Even in the most developed and powerful economy in the world today, chronic problems remain. Unemployment persists even in the best economic times. Cities seem unable to keep their downtown areas from rotting out with urban blight while their suburbs sprawl uncontrollably across the countryside. Education is trumpeted as the key to everyone's fair share of the "American Dream", yet schools can never seem to come up with sufficient funding. And, even as scientists around the world warn of the possible devastating effects of global warming, caused mainly by excessive burning of fossil fuels, the control of the ability to keep burning those fuels has nations at each others' throats.
All of these problems -- and many more -- are economic problems, or, at least, pose huge challenges for economic policy. Most economics textbooks, after they have walked us through all the principles, defined the terms and explored the relationships, tend to close with a philosophical note about how well we have been doing, socially, at muddling through. They tend to affirm, in other words, our first impression of economics as "the dismal science". The problem of scarcity, they remind us, will be with us always.
We should, perhaps, take such statements with a grain of salt. It is true, certainly, that human desires are unlimited; we will always think of other things to want; there will always be trade-offs. However, some of the things that are presented to us as inevitable trade-offs might not -- when we soberly examine them -- actually be.
One example is that "trade-off" between inflation and unemployment. Conventional wisdom holds that if we put too many people to work, demand for goods will increase past the present full capacity for output -- causing an self-reinforcing increase in the prices of land, labor and capital, and goods and services, back and forth in an inflationary spiral.
However, we saw -- in Henry George's interpretation of booms and busts -- a way out of that vicious cycle. According to Georgists, the straw that break's the economy's back is not the greedy demands of labor and capital, but the ever-increasing speculative value of land.

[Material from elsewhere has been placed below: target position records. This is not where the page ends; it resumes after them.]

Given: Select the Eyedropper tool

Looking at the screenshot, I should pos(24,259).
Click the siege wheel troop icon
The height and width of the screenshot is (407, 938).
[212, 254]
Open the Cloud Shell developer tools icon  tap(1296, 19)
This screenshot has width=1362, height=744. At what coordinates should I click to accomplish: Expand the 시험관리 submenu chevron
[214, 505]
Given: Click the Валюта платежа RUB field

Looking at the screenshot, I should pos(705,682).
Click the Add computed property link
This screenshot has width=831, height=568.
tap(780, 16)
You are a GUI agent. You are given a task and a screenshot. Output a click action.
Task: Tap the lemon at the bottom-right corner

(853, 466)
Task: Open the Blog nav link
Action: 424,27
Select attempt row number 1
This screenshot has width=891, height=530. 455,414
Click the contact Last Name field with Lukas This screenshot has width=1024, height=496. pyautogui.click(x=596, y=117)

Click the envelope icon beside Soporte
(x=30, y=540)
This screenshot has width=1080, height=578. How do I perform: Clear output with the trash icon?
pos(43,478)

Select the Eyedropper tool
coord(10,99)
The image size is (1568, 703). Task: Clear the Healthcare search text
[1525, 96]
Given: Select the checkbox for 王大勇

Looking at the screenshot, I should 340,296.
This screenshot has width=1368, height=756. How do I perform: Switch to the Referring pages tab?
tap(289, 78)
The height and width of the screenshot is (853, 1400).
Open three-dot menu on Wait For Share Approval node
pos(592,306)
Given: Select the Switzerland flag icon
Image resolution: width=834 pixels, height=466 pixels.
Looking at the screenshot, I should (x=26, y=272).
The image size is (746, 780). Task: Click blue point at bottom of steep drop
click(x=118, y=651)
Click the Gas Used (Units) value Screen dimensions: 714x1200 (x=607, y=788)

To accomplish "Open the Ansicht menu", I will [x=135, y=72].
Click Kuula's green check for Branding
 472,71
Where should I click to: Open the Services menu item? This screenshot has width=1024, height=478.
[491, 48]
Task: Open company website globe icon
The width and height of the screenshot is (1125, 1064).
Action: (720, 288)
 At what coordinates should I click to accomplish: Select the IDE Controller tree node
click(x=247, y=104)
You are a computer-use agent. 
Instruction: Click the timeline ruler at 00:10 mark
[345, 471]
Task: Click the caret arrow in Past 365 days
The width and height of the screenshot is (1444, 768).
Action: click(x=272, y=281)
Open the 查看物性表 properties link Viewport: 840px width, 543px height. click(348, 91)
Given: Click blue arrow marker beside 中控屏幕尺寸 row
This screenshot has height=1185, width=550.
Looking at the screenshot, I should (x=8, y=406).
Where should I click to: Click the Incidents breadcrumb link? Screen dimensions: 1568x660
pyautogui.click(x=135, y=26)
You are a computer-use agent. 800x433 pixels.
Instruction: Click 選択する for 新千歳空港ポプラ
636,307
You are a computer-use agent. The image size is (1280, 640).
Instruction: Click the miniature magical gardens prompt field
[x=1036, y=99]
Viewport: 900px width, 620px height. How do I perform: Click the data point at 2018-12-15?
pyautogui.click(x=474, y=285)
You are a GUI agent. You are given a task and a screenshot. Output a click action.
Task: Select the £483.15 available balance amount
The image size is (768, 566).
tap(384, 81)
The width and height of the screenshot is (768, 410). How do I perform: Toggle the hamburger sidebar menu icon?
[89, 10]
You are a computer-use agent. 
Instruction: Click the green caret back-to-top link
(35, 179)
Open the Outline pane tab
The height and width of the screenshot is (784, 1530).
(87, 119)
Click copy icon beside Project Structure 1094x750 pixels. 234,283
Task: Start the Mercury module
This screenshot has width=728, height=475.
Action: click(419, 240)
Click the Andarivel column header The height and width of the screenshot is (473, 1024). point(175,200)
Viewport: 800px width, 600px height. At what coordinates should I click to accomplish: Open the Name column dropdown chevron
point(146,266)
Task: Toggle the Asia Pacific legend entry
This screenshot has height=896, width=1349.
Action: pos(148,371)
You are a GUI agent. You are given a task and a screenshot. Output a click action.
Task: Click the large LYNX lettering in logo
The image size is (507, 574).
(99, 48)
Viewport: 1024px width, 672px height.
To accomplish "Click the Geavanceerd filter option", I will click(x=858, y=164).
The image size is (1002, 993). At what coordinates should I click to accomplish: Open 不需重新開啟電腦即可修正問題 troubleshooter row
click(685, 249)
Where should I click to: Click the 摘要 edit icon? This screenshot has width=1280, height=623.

If land values were not left in the hands of private landowners but taken by the community for public revenue, then land speculation would cease, and much greater increases in demand could be met without overheating prices.
Another such example might be seen in the apparent trade-off between economic growth and the ill effects of air pollution. Is it necessary, after all, that we look at the air as nothing more than a place for our noxious fumes to drift away? It would make more sense to think of the atmosphere as limited, common resource -- as land, in other words. As such, it belongs to everyone in the world, and everyone in the world has an equal right to clean, breathable air that does not wreck the global climate. There is no reason why the costs of air pollution could not be assessed, and charged to the polluters as fees for using the atmosphere as a waste dump. Such charges would even create a new market for high-tech, inexpensive ways to lower pollution.
The fact that human desires are unlimited is no excuse for our overwhelming failure, as a human community, to live up to our potential for economic justice and progress. In all of the frightening problem areas listed above -- and many more besides -- we can do a great deal better than we have done. One powerful tool for realizing that potential is the understanding -- the undeniable truth, in fact -- that human beings own themselves, and what they make with their own labor. Therefore, they must have the right to use their own labor freely. That is the great insight of the free market, laissez-faire approach to economic policy. But, individuals (and groups) must not get rich from the ownership and control of what they did not produce. That sort of expropriation, by the "robber barons" of capitalism, provided the impetus for revolutions, and policies of redistribution, governmental direction and socialism. The other side of human freedom is recognizing the entire community's equal right to the gifts and opportunities of nature. People are not free if they are compelled to pay other people for the land they need in order to live. When those fundamental relationships are widely understood, economics may finally outgrow its nickname of "the dismal science".